Action item
Please count the lines below that contain the word "computer", and reply with that number alone.

=== Data extract ===

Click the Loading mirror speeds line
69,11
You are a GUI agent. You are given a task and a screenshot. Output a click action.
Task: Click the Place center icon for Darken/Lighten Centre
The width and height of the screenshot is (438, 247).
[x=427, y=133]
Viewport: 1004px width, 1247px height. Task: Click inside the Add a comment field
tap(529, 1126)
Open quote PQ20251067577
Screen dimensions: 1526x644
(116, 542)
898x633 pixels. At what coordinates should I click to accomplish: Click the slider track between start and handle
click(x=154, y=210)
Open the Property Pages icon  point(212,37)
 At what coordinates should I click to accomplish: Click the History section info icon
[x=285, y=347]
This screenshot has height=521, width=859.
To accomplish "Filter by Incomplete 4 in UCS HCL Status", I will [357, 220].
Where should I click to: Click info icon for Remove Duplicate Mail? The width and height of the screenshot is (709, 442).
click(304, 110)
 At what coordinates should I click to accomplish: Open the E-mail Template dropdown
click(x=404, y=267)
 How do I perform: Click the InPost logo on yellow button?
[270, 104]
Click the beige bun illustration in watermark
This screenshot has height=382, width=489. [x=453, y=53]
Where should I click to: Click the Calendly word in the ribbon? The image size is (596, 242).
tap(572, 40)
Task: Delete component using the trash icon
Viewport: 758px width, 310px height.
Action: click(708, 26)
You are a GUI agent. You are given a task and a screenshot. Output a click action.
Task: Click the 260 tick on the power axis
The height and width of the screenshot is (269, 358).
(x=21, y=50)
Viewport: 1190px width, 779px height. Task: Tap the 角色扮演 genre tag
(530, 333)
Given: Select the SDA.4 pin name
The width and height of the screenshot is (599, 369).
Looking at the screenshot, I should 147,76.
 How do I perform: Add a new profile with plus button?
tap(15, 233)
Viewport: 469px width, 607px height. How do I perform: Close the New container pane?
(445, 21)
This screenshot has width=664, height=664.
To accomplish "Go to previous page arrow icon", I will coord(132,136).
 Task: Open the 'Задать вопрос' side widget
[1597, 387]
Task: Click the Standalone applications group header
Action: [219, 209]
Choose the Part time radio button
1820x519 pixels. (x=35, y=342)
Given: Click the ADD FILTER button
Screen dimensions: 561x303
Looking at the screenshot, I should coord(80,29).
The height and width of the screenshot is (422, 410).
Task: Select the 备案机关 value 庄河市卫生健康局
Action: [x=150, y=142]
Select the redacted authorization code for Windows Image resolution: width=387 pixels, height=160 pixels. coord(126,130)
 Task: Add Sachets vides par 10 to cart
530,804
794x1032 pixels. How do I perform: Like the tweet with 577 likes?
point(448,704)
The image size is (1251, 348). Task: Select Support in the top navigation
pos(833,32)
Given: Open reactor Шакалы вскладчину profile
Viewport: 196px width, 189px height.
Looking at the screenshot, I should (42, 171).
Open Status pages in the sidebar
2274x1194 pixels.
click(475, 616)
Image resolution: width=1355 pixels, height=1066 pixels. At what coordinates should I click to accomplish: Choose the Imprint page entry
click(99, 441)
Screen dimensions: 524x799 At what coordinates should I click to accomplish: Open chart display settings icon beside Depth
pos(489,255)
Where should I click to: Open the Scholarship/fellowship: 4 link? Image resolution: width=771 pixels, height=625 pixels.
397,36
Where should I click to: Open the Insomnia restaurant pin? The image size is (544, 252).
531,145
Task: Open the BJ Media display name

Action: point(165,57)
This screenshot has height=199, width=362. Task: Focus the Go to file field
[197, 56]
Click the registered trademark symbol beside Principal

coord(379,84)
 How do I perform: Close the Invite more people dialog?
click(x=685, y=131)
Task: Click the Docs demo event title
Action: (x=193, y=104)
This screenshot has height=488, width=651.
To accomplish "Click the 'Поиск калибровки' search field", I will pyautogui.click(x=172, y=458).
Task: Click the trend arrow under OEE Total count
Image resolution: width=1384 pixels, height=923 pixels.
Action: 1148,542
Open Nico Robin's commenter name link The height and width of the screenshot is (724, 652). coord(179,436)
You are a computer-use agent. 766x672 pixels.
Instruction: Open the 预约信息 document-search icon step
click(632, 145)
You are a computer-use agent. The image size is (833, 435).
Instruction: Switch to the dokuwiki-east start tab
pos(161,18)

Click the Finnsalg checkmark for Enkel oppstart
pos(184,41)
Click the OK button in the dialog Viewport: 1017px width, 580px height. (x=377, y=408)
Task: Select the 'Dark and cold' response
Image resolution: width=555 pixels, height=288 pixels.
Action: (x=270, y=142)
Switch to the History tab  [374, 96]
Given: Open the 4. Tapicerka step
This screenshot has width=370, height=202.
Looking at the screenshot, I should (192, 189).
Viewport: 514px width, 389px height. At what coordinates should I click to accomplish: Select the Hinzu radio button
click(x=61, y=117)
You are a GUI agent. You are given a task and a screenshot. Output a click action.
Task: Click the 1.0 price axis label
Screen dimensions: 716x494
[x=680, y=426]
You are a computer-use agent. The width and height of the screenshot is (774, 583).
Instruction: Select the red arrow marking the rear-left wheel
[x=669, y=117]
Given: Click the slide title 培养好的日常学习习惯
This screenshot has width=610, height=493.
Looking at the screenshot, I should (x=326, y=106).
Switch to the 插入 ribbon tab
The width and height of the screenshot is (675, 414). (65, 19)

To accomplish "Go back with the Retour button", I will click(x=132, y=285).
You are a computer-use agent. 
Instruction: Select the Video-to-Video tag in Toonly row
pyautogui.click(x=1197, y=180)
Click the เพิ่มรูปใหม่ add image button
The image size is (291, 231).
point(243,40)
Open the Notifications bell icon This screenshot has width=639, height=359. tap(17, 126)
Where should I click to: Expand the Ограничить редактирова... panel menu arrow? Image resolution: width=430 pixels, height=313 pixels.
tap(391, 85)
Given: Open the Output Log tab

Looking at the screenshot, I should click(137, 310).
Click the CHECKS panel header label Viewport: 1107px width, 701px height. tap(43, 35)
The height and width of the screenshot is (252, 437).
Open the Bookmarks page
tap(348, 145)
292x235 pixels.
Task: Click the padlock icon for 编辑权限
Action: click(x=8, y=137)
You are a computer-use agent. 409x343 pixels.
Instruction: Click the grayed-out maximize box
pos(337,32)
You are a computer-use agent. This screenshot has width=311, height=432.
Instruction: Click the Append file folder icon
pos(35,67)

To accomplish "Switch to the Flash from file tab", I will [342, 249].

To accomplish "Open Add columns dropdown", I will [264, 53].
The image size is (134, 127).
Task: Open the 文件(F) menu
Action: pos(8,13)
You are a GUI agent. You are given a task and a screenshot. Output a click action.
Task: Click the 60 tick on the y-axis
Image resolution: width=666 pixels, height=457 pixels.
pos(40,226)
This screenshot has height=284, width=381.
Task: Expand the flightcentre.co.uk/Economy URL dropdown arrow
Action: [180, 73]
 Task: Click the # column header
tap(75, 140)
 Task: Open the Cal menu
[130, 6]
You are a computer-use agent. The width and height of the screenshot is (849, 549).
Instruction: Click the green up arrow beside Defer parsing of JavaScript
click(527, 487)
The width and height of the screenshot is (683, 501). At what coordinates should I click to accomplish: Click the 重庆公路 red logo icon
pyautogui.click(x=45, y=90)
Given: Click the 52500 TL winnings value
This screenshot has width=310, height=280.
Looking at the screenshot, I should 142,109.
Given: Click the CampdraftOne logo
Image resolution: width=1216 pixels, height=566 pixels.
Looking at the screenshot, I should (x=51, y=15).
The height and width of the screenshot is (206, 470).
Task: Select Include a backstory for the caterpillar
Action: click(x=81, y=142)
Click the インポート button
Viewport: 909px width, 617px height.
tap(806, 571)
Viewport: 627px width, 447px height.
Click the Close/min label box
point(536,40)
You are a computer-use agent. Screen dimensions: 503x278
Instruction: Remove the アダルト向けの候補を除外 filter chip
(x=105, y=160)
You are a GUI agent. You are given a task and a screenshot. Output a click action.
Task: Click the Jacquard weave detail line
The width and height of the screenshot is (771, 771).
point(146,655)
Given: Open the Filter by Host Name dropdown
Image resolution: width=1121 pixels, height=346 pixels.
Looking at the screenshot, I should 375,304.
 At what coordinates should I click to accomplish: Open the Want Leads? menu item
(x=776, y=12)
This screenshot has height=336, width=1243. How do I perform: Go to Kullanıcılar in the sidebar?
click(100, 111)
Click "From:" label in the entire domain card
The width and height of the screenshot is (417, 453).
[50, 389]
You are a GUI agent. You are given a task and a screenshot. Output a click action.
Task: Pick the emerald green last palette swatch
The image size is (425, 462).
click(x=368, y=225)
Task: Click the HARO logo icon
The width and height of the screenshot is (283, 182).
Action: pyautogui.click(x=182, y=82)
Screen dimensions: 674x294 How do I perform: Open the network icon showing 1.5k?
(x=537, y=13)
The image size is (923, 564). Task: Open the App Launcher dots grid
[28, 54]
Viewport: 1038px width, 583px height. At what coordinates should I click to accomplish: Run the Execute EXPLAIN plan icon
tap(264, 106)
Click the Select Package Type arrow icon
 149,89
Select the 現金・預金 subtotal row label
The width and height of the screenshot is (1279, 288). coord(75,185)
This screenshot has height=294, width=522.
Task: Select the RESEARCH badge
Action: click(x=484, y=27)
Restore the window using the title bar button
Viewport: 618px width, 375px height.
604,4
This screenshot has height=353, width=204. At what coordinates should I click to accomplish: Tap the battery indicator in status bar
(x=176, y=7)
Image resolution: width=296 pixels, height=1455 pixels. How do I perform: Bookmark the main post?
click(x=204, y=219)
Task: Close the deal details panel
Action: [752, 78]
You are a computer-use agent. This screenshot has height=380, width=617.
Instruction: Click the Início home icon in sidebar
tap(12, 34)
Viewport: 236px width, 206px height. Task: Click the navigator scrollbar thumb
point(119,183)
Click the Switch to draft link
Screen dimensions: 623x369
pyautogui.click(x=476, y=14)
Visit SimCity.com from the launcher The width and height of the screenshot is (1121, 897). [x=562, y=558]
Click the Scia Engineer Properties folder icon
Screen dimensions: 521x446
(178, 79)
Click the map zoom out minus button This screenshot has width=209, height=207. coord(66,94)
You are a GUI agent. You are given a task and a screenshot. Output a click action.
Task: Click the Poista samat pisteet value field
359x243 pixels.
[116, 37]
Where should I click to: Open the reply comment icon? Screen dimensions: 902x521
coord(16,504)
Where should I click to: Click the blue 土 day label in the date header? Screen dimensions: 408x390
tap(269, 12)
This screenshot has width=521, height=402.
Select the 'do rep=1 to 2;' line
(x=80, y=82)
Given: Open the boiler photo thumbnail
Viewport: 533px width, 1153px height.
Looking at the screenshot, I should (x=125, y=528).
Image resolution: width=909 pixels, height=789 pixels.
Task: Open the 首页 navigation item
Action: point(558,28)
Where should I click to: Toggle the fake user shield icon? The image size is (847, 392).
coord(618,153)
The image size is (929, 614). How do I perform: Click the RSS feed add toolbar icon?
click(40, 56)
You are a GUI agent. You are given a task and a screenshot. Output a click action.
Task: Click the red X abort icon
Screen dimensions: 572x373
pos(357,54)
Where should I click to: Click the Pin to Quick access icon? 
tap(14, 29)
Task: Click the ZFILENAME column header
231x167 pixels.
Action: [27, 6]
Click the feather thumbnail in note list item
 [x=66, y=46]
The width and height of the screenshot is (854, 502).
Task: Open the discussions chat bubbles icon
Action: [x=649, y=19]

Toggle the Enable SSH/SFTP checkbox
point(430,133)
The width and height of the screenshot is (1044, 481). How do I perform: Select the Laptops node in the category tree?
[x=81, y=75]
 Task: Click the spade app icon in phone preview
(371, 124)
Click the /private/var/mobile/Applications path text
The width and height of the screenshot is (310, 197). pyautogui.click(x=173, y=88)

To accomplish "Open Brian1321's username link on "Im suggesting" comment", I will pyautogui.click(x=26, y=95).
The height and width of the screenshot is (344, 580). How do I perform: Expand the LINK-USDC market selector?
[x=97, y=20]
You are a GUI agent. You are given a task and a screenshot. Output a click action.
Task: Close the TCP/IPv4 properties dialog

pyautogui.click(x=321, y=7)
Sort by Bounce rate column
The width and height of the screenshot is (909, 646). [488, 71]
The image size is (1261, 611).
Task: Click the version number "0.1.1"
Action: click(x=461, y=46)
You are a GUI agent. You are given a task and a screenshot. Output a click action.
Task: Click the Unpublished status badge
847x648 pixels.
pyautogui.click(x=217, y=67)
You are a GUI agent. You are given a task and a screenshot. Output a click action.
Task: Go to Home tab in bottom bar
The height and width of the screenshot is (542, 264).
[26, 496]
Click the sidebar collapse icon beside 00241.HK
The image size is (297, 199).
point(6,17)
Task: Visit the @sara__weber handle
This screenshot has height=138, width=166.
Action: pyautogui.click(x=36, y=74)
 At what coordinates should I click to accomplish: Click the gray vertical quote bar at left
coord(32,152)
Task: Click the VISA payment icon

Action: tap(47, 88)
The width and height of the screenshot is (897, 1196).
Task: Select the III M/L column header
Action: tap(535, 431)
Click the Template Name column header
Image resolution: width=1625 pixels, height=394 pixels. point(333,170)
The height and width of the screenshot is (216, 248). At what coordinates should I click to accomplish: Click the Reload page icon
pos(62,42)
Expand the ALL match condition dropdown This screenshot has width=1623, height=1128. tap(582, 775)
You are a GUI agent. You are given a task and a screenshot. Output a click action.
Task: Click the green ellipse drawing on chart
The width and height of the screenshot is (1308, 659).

===

Task response
9